• _Brief_:
Every record must be restated exactly as written.

Top of Task input

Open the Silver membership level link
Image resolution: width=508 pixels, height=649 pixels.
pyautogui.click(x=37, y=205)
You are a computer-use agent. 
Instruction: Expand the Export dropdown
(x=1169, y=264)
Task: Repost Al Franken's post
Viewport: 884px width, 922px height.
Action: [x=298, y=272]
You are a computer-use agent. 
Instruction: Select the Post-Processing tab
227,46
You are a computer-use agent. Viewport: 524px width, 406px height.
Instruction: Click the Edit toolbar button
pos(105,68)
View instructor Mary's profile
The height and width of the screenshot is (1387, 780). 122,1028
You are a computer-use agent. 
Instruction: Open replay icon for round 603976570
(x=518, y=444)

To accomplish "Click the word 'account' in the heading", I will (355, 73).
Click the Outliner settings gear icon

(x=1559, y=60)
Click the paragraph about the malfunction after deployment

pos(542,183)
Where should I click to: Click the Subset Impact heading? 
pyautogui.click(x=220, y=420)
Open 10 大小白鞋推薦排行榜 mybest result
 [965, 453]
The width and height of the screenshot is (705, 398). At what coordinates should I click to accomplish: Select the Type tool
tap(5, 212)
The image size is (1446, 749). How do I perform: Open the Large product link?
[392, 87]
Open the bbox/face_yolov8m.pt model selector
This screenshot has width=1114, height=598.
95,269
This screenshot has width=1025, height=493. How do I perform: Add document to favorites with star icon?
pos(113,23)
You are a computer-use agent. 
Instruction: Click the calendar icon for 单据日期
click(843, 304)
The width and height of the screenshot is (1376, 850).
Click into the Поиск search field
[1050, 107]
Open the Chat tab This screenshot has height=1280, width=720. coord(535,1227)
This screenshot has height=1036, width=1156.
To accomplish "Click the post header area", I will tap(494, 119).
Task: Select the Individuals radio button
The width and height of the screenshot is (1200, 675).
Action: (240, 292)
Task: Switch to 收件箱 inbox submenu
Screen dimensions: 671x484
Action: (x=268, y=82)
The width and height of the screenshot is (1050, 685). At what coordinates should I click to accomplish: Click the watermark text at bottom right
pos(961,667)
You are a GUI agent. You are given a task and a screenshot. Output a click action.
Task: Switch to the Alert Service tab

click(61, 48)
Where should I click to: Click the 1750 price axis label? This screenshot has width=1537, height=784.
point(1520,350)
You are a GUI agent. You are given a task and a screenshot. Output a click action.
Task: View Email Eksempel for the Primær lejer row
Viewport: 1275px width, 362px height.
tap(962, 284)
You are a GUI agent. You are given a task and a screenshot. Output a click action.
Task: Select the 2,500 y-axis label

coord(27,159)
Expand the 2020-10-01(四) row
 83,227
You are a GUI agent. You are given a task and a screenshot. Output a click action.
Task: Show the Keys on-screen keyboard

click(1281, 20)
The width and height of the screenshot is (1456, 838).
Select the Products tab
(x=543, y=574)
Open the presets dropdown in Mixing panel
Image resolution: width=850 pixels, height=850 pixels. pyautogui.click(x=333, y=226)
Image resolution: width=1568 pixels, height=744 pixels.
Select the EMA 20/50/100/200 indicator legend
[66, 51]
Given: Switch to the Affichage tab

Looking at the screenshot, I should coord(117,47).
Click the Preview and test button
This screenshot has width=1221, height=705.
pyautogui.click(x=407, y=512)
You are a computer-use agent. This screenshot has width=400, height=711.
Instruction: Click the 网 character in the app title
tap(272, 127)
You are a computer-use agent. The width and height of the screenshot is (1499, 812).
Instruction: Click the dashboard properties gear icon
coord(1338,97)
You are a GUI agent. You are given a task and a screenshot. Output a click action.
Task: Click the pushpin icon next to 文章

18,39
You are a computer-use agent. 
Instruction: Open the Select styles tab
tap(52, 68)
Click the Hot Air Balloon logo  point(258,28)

Bottom of Task input

• _Task response_:
Open the Silver membership level link
Image resolution: width=508 pixels, height=649 pixels.
pyautogui.click(x=37, y=205)
You are a computer-use agent. 
Instruction: Expand the Export dropdown
(x=1169, y=264)
Task: Repost Al Franken's post
Viewport: 884px width, 922px height.
Action: [x=298, y=272]
You are a computer-use agent. 
Instruction: Select the Post-Processing tab
227,46
You are a computer-use agent. Viewport: 524px width, 406px height.
Instruction: Click the Edit toolbar button
pos(105,68)
View instructor Mary's profile
The height and width of the screenshot is (1387, 780). 122,1028
You are a computer-use agent. 
Instruction: Open replay icon for round 603976570
(x=518, y=444)

To accomplish "Click the word 'account' in the heading", I will (355, 73).
Click the Outliner settings gear icon

(x=1559, y=60)
Click the paragraph about the malfunction after deployment

pos(542,183)
Where should I click to: Click the Subset Impact heading? 
pyautogui.click(x=220, y=420)
Open 10 大小白鞋推薦排行榜 mybest result
 [965, 453]
The width and height of the screenshot is (705, 398). At what coordinates should I click to accomplish: Select the Type tool
tap(5, 212)
The image size is (1446, 749). How do I perform: Open the Large product link?
[392, 87]
Open the bbox/face_yolov8m.pt model selector
This screenshot has width=1114, height=598.
95,269
This screenshot has width=1025, height=493. How do I perform: Add document to favorites with star icon?
pos(113,23)
You are a computer-use agent. 
Instruction: Click the calendar icon for 单据日期
click(843, 304)
The width and height of the screenshot is (1376, 850).
Click into the Поиск search field
[1050, 107]
Open the Chat tab This screenshot has height=1280, width=720. coord(535,1227)
This screenshot has height=1036, width=1156.
To accomplish "Click the post header area", I will tap(494, 119).
Task: Select the Individuals radio button
The width and height of the screenshot is (1200, 675).
Action: (240, 292)
Task: Switch to 收件箱 inbox submenu
Screen dimensions: 671x484
Action: (x=268, y=82)
The width and height of the screenshot is (1050, 685). At what coordinates should I click to accomplish: Click the watermark text at bottom right
pos(961,667)
You are a GUI agent. You are given a task and a screenshot. Output a click action.
Task: Switch to the Alert Service tab

click(61, 48)
Where should I click to: Click the 1750 price axis label? This screenshot has width=1537, height=784.
point(1520,350)
You are a GUI agent. You are given a task and a screenshot. Output a click action.
Task: View Email Eksempel for the Primær lejer row
Viewport: 1275px width, 362px height.
tap(962, 284)
You are a GUI agent. You are given a task and a screenshot. Output a click action.
Task: Select the 2,500 y-axis label

coord(27,159)
Expand the 2020-10-01(四) row
 83,227
You are a GUI agent. You are given a task and a screenshot. Output a click action.
Task: Show the Keys on-screen keyboard

click(1281, 20)
The width and height of the screenshot is (1456, 838).
Select the Products tab
(x=543, y=574)
Open the presets dropdown in Mixing panel
Image resolution: width=850 pixels, height=850 pixels. pyautogui.click(x=333, y=226)
Image resolution: width=1568 pixels, height=744 pixels.
Select the EMA 20/50/100/200 indicator legend
[66, 51]
Given: Switch to the Affichage tab

Looking at the screenshot, I should coord(117,47).
Click the Preview and test button
This screenshot has width=1221, height=705.
pyautogui.click(x=407, y=512)
You are a computer-use agent. This screenshot has width=400, height=711.
Instruction: Click the 网 character in the app title
tap(272, 127)
You are a computer-use agent. The width and height of the screenshot is (1499, 812).
Instruction: Click the dashboard properties gear icon
coord(1338,97)
You are a GUI agent. You are given a task and a screenshot. Output a click action.
Task: Click the pushpin icon next to 文章

18,39
You are a computer-use agent. 
Instruction: Open the Select styles tab
tap(52, 68)
Click the Hot Air Balloon logo  point(258,28)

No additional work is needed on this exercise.